# Görevler
1) Tekbirin marka olarak kullanılmasıyla ilgili metne göre bu konu hangi derginin hangi özel sayısında ele alınmıştır?
2) Tekbirin marka olarak kullanılmasıyla ilgili metni son cümlesinden sonra devam ettirin.

# Verilen Metin
▬▬▬▬▬▬▬▬▬▬

Davanın hem siyasi hem de simgesel boyutu vardır. Bu dava, sadece tekbiri marka olarak kullanan şahısla ilgili değildir. Benzer tüm ticaret firmalarına somut bir tepkidir. Teknik olarak hepsi için, ortak bir dava açma imkanı olmadığından en yaygın olanı, en aleni olarak bilineni ve en büyüğü dava konusu yapıldı. Aslında bu tepkinin arkasında topyekûn bir zihniyet ve yaklaşımın sorgulanması yatmaktadır. Bunun teolojik ve sosyolojik yönü ayrıca ele alınmalıdır. İslamiyat dergisinin Din İstismarı özel sayısında bu konu birçok açıdan ele alınmış ve irdelenmiştir. Gelinen noktada bugün, 28 Şubat’tan sonra yaşanan düşünsel kırılmanın etkisi ve sermayenin muhafazakâr kesimle bu denli tanışmasıyla birlikte dini kavramlar, kapitalizmin kuşatması altına girme tehlikesiyle karşı karşıya gelmiştir.

▬▬▬▬▬▬▬▬▬▬

# Veri Bölümü
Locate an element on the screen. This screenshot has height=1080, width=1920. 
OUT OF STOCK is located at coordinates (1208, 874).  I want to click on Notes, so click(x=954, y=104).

▬▬▬▬▬▬▬▬▬▬

# Görev Yanıtları
1) İslamiyat dergisinin Din İstismarı özel sayısında.

2)
Uzun zamandır dava açma fikri oluştuğu halde, bugüne kadar yapılmayışının nedeni; bu davayı tek başına açmama düşüncesinden ve geçen sürede muhafazakâr-dindar çevrelerin bunu yanlış anlama ihtimallerinin olacağından kaynaklanmıştır. Geçen süreç, yazarın önerdiği tedrici yöntemin fiilen gerçekleşmesini sağlayarak vicdanlarda böyle bir davanın açılmasını meşrulaştırmıştır. Muhafazakâr ve İslamcı kesimin yayın organlarında davanın olumlu olarak yer edinmiş olması ve desteklenmesi zamanlamanın doğru olduğunu göstermektedir.Haksöz dahil birçok internet sitelerinde dava ile ilgili haber, alıntı ve yazıların sonunda yapılan okuyucu yorumlarına bakılırsa, değerlendirmeler görülmüş olunur. Dini kavramların marka olarak kullanılması, davada beraber olduğumuz İlhami Güler’i de uzun zamandır rahatsız etmekteydi. Bu bağlamda, ‘Tekbir’in Tekstil Markasına Tahvili’ başlıklı son yazısı üzerine konuşurken, bunu hukuken engellemenin mümkün olduğunu söylemem karşısında aldığımız kararla, bu çalışmayı başlatmış olduk. Dolayısıyla dava İlhami Güler’le birlikte, yargıya müracaatımız sonucunda açılmış oldu. Yoksa yazarın vehmettiği derin güçlerle ilişkisi olmadığı gibi dava açmak için, öyle bir güce ihtiyaç olduğunu düşünmek kuruntudan ibarettir. Bunun için hukuki dayanağı olan bir dilekçe yeterlidir. Ayrıca yazarın ima ettiği gibi, davanın İslamiyat dergisinin kurumsal yapısıyla da herhangi bir ilgisi yoktur.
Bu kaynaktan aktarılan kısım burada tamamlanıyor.